The Rev. Jeremiah Wright's defense of himself ought to be welcomed as an exercise of his rights. We have no idea how it will actually play into the campaign. But as pundits suggest, any mention of Sen. Barack Obama's pastor leads to the media's Pavlovian response: Run sensational video loops, check ratings, charge advertisers. Repeat.
As predictable as that may be, it's up to voters to decide how to respond, especially in deciding what, if any, significance the whole overhyped subject has to the Democrats' primary battle. Most will never like the excerpts but many already view them in a wider context of African-American history, religious and civic. A wider acquaintance with Wright and his work may neutralize the discussion.

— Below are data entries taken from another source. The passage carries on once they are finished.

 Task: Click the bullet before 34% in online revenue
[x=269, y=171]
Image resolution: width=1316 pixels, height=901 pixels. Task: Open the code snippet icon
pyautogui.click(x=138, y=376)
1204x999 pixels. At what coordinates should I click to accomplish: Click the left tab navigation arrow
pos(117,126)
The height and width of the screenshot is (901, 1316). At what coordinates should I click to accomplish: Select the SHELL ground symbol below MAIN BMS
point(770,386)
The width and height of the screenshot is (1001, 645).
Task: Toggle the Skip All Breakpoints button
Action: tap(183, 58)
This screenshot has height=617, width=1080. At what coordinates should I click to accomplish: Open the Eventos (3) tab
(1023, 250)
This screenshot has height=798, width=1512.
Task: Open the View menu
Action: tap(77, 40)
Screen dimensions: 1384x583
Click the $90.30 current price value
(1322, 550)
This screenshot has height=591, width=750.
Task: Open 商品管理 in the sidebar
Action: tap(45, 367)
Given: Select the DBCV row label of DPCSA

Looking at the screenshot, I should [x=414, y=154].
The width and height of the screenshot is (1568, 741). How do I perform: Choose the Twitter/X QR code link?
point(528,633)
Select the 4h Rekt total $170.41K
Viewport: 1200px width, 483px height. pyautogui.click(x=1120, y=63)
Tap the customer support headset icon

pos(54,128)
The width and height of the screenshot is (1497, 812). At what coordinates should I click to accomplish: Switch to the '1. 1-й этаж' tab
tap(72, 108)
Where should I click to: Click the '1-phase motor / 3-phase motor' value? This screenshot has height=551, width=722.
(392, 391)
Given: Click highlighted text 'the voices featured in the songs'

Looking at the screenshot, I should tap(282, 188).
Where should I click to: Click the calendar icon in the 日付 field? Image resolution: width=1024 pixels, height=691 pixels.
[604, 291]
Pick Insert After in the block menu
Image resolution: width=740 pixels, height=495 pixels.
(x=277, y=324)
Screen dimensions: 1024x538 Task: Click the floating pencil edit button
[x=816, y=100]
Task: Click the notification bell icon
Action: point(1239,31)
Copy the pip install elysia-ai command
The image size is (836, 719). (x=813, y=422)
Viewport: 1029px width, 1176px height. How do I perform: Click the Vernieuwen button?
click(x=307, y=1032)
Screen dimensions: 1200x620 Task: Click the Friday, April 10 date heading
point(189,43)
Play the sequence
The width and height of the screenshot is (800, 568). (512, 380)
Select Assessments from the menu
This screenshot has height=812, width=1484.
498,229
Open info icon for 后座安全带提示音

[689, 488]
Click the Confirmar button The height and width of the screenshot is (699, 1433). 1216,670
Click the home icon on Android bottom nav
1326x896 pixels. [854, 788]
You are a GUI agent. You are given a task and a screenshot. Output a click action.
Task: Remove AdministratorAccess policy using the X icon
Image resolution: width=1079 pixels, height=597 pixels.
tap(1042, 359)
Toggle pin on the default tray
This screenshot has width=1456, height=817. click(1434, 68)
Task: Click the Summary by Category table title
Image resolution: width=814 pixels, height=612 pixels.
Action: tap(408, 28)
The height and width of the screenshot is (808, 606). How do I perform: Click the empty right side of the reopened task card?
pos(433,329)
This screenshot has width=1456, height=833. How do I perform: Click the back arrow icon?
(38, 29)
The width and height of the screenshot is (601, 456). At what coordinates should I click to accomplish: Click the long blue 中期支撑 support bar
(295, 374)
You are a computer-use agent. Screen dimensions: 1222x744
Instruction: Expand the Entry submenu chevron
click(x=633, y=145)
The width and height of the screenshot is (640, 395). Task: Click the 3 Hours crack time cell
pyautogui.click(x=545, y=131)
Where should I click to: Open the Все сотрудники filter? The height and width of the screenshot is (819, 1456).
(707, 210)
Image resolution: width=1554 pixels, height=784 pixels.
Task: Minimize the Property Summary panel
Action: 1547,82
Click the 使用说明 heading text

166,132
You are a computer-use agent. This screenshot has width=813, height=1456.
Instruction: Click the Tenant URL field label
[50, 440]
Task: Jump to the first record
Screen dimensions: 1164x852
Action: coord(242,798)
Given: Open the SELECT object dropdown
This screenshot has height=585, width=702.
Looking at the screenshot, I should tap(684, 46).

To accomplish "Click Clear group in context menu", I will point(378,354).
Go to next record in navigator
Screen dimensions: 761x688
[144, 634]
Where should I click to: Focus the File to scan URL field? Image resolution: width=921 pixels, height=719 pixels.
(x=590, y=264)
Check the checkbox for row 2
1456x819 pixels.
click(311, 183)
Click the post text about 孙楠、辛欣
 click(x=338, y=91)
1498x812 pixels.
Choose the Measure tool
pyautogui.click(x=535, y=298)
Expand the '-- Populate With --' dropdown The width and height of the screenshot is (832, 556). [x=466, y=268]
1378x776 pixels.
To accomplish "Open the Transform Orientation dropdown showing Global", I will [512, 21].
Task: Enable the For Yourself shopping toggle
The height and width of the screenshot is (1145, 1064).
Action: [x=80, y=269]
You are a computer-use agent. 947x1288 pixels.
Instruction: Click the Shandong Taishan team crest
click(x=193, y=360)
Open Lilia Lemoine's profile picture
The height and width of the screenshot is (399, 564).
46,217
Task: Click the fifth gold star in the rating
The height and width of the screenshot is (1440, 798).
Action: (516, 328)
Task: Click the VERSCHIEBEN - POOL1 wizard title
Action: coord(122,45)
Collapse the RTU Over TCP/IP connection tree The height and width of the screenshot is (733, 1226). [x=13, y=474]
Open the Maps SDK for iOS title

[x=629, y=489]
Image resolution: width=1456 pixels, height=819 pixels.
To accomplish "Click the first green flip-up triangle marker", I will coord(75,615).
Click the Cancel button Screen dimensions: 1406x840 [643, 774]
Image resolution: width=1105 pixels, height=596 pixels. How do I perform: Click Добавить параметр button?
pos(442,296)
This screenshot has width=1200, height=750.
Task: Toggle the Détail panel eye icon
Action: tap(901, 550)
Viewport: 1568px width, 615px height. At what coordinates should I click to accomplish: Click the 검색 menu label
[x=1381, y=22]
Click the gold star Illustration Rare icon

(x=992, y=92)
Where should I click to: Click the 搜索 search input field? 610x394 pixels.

We're certainly no experts on Wright, his congregation or Chicago. But the narrative of a wild, angry anti-American extremist doesn't ring true. As some have noted, Wright volunteered to join the Marines in the early 1960s, went on to become a Navy cardiopulmonary technician and earned letters of commendation for his White House service. A white congregant recently wrote about how Wright took hours to talk his African-American fiancée out of breaking their engagement over concerns about marrying outside her race. They've been married 25 some years.
Over the course of a long public career, Wright has misspoken a time or two. Americans can listen to him directly address the criticisms and go on to have a presidential election that revolves around greater matters.